▶ **What the task asks**
Starting at the line that contains "You are a computer-use agent. The width" and stopping after the line that contains "pyautogui.click(x=408, y=33)", rewrite those lines with "Front house" changed to "Back house" and everything else left as it is.

▶ **Input material**
>> START
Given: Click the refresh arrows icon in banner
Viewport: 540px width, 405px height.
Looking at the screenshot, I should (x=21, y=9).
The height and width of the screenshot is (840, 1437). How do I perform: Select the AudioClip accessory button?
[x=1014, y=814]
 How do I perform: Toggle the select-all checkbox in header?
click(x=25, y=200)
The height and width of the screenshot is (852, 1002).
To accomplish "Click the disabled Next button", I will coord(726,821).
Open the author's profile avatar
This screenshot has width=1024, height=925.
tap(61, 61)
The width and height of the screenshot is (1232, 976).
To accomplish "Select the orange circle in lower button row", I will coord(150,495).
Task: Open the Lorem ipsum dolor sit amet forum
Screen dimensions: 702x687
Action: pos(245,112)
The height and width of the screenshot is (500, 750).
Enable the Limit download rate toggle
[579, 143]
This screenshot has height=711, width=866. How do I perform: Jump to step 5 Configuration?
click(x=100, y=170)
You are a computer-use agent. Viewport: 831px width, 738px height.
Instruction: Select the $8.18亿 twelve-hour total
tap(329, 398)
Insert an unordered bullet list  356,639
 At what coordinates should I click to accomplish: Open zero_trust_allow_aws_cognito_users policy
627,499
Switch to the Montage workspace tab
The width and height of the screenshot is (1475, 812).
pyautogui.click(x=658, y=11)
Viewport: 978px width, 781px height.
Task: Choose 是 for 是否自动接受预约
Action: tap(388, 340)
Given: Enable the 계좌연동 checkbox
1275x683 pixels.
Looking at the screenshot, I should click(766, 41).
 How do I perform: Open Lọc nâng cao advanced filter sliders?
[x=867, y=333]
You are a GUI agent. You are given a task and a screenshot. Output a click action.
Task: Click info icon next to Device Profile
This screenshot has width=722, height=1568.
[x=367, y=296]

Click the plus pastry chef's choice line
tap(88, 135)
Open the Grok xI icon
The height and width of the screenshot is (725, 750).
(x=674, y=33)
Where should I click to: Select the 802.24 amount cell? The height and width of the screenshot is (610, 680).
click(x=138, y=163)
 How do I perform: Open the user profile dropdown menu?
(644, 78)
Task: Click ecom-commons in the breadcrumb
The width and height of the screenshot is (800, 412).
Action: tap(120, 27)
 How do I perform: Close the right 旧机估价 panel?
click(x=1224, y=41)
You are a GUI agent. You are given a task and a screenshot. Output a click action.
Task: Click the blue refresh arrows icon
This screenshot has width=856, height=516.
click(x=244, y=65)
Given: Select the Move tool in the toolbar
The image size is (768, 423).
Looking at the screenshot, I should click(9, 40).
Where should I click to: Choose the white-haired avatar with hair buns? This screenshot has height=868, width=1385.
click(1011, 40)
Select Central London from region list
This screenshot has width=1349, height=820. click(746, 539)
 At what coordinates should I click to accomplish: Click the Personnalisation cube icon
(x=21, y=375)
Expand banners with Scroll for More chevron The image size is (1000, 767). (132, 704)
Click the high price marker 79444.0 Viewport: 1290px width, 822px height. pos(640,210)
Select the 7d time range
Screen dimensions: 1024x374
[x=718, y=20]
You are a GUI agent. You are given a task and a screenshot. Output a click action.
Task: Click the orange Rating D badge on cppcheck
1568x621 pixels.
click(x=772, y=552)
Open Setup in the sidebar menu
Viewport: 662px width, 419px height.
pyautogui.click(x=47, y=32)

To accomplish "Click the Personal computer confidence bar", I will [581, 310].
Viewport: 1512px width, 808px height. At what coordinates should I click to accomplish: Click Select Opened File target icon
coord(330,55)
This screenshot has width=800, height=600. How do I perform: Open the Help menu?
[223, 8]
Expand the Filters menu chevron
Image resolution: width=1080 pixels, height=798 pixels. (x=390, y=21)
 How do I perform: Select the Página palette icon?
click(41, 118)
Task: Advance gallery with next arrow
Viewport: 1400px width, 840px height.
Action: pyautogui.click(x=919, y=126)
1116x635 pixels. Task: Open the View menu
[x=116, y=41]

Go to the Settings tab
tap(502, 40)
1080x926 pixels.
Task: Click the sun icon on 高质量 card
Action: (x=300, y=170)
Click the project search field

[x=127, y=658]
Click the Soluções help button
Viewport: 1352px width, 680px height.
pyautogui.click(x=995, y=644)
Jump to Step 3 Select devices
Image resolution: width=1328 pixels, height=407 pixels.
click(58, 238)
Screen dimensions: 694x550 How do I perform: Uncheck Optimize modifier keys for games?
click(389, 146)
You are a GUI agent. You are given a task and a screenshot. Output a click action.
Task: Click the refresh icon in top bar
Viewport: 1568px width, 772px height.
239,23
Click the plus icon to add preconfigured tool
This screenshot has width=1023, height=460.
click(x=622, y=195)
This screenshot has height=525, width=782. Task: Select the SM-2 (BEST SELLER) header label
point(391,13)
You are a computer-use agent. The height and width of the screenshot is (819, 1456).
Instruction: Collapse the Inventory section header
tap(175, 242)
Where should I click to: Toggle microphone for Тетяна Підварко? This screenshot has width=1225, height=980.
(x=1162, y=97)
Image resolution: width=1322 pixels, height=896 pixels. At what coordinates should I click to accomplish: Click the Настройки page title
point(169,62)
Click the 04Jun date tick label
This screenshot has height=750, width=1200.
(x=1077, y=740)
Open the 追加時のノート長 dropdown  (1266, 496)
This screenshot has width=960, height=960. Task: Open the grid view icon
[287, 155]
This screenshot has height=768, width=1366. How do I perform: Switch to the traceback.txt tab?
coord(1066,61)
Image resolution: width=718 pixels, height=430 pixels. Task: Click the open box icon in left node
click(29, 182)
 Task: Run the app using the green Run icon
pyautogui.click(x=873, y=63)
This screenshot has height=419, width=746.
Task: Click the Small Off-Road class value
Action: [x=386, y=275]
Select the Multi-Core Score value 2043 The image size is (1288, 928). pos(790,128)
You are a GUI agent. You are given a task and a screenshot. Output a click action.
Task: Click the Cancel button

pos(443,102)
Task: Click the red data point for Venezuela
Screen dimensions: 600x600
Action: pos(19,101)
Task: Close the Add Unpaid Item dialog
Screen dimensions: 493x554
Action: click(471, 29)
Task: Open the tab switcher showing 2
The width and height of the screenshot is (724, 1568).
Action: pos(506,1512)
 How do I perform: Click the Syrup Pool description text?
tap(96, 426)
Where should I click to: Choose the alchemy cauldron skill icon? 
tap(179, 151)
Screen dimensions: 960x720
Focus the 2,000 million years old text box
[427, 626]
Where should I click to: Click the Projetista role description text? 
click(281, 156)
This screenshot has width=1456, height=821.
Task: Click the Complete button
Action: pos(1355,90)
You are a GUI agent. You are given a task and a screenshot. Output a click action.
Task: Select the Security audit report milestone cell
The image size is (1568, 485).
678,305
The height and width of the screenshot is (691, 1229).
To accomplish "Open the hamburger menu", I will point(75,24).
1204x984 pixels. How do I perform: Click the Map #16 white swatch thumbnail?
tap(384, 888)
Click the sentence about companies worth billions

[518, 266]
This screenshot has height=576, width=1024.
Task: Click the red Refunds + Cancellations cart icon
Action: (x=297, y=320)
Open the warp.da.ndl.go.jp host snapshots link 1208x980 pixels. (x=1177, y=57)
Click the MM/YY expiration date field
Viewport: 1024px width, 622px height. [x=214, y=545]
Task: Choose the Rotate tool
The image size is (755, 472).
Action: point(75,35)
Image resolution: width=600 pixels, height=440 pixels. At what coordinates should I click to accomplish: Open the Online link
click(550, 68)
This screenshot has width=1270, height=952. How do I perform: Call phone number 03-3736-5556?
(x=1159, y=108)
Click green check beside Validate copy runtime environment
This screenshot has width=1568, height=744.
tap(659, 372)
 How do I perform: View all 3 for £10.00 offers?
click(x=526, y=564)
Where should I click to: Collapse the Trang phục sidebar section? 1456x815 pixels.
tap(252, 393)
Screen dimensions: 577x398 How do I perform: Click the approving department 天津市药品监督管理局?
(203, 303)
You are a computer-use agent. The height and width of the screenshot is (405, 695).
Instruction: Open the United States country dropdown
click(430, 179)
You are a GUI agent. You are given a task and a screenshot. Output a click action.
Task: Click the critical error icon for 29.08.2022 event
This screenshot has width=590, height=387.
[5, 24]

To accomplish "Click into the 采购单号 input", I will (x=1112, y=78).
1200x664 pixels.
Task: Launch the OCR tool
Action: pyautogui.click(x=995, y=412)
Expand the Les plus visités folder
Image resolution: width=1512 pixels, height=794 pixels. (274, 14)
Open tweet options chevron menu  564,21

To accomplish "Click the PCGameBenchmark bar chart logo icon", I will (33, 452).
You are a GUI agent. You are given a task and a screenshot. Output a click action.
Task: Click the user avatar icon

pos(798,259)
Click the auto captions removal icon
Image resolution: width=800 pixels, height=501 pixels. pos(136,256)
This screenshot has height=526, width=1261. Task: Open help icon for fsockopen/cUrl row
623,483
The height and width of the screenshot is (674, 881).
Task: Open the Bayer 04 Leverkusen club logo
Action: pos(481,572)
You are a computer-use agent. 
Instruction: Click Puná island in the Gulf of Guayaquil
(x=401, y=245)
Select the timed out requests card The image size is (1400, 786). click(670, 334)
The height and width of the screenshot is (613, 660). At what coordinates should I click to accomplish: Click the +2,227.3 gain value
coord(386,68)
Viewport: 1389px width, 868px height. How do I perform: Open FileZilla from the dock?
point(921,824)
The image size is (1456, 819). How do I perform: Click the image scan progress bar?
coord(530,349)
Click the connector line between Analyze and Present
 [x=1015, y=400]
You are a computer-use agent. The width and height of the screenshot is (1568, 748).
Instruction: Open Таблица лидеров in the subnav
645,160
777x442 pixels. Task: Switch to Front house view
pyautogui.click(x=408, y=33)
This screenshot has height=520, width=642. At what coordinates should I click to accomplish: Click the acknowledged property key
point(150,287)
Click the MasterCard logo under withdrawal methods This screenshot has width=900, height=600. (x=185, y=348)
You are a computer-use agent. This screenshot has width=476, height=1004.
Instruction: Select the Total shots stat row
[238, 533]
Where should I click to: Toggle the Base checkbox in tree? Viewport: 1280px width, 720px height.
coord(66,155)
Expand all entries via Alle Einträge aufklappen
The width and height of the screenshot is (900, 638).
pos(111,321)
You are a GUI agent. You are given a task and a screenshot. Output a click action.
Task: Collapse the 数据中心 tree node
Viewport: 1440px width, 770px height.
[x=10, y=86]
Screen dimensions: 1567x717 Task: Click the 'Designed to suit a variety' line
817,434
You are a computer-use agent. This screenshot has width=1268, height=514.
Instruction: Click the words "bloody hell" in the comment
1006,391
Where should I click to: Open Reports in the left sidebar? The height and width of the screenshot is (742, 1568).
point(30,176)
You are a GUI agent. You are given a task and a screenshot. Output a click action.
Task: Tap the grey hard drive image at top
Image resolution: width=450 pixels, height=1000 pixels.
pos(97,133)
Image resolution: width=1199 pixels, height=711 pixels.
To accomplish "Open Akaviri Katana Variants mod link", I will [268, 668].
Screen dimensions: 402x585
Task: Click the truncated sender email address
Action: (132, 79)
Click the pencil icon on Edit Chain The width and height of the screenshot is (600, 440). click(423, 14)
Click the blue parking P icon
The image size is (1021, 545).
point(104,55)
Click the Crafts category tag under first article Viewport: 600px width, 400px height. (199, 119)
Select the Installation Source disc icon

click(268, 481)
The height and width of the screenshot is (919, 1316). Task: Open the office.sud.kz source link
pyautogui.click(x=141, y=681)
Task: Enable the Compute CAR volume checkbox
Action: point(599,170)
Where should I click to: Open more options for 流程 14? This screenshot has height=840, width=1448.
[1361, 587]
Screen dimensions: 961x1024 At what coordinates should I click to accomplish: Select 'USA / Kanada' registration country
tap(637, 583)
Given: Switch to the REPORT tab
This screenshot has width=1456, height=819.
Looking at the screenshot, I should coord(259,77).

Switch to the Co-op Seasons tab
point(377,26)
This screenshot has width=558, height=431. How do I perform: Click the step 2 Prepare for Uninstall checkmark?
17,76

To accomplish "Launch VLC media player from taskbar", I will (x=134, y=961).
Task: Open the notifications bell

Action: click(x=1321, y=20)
>> END
▶ **Response to the task**
You are a computer-use agent. The width and height of the screenshot is (1568, 748).
Instruction: Open Таблица лидеров in the subnav
645,160
777x442 pixels. Task: Switch to Back house view
pyautogui.click(x=408, y=33)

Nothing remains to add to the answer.